- PROBLEM TO WORK ON -
Going down the listing below, print exactly each line from the one with "Where should I click to: Select" up to and including the one with "Focus the Email, phone, or", and skip the rest.
╭─ PROVIDED DATA
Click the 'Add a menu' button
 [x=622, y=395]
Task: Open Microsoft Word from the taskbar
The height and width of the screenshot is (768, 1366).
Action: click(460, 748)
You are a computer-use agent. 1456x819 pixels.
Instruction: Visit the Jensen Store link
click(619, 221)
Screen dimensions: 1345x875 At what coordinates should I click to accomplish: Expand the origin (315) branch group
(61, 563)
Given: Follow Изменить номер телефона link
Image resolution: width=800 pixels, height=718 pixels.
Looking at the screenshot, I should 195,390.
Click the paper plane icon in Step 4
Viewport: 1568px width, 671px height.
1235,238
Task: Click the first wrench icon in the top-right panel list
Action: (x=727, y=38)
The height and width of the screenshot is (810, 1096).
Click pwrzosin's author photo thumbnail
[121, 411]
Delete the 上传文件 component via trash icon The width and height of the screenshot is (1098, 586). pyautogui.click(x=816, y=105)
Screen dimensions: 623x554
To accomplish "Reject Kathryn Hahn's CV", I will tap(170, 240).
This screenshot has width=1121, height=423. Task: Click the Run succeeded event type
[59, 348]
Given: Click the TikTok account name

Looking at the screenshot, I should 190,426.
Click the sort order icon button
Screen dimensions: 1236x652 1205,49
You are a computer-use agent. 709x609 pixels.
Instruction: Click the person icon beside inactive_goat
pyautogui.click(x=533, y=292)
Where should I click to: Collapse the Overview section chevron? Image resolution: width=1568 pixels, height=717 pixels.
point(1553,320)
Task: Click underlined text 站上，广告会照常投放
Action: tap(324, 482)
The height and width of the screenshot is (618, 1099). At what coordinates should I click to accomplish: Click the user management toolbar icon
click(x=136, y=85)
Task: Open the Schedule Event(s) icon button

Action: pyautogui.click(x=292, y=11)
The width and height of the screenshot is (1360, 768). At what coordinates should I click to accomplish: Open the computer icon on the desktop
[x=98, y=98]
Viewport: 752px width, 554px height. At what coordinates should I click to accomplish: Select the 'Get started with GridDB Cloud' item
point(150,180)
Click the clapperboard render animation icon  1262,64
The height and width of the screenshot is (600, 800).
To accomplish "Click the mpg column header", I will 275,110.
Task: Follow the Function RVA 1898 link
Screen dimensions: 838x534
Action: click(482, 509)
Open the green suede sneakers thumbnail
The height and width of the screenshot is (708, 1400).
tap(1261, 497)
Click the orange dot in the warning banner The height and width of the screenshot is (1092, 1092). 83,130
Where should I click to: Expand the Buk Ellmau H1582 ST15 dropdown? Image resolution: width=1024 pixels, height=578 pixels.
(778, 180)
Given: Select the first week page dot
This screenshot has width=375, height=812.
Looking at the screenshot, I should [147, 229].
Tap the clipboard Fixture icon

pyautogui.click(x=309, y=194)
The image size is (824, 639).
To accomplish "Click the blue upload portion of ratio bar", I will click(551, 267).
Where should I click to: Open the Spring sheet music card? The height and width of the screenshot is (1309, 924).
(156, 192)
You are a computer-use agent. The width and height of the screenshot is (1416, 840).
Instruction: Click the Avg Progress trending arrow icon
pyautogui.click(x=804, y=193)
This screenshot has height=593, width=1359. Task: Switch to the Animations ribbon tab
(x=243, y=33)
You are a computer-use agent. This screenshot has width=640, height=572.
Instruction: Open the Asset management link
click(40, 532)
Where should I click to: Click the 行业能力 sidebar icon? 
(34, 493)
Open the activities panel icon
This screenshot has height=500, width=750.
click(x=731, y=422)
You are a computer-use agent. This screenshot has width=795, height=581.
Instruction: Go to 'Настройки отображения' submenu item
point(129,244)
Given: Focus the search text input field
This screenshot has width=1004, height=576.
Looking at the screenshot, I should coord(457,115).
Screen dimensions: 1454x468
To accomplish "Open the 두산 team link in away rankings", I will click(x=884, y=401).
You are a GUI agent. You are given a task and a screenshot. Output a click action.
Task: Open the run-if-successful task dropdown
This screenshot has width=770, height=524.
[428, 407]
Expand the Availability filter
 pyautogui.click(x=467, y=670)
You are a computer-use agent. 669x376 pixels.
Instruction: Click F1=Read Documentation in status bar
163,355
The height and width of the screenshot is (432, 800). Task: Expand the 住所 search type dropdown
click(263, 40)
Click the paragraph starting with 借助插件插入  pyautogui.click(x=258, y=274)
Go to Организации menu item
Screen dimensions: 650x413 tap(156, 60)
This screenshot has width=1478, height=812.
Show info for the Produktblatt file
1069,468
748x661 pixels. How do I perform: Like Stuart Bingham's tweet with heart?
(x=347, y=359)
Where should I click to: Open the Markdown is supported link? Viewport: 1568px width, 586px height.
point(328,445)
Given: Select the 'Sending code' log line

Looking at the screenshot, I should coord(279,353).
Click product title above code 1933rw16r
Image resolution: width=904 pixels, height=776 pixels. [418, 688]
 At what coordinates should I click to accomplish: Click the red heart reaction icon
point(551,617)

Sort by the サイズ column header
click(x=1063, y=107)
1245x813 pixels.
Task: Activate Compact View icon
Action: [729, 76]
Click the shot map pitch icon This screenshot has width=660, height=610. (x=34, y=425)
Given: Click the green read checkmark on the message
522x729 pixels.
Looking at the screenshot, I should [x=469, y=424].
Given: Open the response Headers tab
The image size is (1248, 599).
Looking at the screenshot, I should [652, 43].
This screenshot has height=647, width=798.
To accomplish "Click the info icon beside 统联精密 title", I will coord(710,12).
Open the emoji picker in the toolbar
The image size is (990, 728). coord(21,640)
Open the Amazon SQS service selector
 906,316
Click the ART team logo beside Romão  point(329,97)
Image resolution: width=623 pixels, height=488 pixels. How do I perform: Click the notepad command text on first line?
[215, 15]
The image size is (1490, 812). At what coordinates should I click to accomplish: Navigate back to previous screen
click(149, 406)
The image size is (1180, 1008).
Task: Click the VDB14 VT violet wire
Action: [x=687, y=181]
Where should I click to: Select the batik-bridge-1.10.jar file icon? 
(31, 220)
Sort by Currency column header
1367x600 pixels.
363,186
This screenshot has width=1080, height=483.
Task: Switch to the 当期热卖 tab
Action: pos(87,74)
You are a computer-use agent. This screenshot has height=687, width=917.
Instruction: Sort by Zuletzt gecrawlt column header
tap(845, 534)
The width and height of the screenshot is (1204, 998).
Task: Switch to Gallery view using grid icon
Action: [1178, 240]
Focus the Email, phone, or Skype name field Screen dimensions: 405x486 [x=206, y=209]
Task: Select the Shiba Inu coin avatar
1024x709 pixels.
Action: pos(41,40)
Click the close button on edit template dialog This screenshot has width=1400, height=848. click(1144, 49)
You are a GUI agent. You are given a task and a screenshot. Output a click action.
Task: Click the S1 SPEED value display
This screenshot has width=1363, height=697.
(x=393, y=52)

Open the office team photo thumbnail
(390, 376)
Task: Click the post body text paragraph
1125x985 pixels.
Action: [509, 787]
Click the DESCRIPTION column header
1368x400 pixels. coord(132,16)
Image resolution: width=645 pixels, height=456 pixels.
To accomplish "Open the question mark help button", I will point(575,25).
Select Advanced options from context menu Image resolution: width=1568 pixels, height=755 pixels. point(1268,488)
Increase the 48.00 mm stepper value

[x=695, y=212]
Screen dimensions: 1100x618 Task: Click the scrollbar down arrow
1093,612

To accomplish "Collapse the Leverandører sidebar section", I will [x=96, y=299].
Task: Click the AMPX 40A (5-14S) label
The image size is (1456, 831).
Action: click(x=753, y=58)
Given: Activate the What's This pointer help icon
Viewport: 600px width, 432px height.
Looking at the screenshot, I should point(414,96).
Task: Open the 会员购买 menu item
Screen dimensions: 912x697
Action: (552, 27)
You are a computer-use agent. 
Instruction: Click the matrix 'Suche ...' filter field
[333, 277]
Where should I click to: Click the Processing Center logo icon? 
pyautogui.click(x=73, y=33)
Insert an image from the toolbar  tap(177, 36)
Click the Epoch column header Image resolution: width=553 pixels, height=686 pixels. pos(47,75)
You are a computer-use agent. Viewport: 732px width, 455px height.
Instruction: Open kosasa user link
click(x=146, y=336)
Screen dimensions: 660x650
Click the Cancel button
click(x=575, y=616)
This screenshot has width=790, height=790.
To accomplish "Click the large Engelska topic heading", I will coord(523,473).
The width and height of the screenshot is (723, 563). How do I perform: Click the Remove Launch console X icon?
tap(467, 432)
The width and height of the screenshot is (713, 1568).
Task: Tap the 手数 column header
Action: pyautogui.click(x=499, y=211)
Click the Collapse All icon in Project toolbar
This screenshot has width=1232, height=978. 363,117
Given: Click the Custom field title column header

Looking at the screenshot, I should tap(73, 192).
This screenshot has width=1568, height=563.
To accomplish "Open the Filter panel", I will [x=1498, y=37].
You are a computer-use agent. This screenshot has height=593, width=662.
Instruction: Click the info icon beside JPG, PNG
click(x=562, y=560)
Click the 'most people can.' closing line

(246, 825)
╰─
- FINAL ANSWER -
Where should I click to: Select the batik-bridge-1.10.jar file icon? 
(31, 220)
Sort by Currency column header
1367x600 pixels.
363,186
This screenshot has width=1080, height=483.
Task: Switch to the 当期热卖 tab
Action: pos(87,74)
You are a computer-use agent. This screenshot has height=687, width=917.
Instruction: Sort by Zuletzt gecrawlt column header
tap(845, 534)
The width and height of the screenshot is (1204, 998).
Task: Switch to Gallery view using grid icon
Action: [1178, 240]
Focus the Email, phone, or Skype name field Screen dimensions: 405x486 [x=206, y=209]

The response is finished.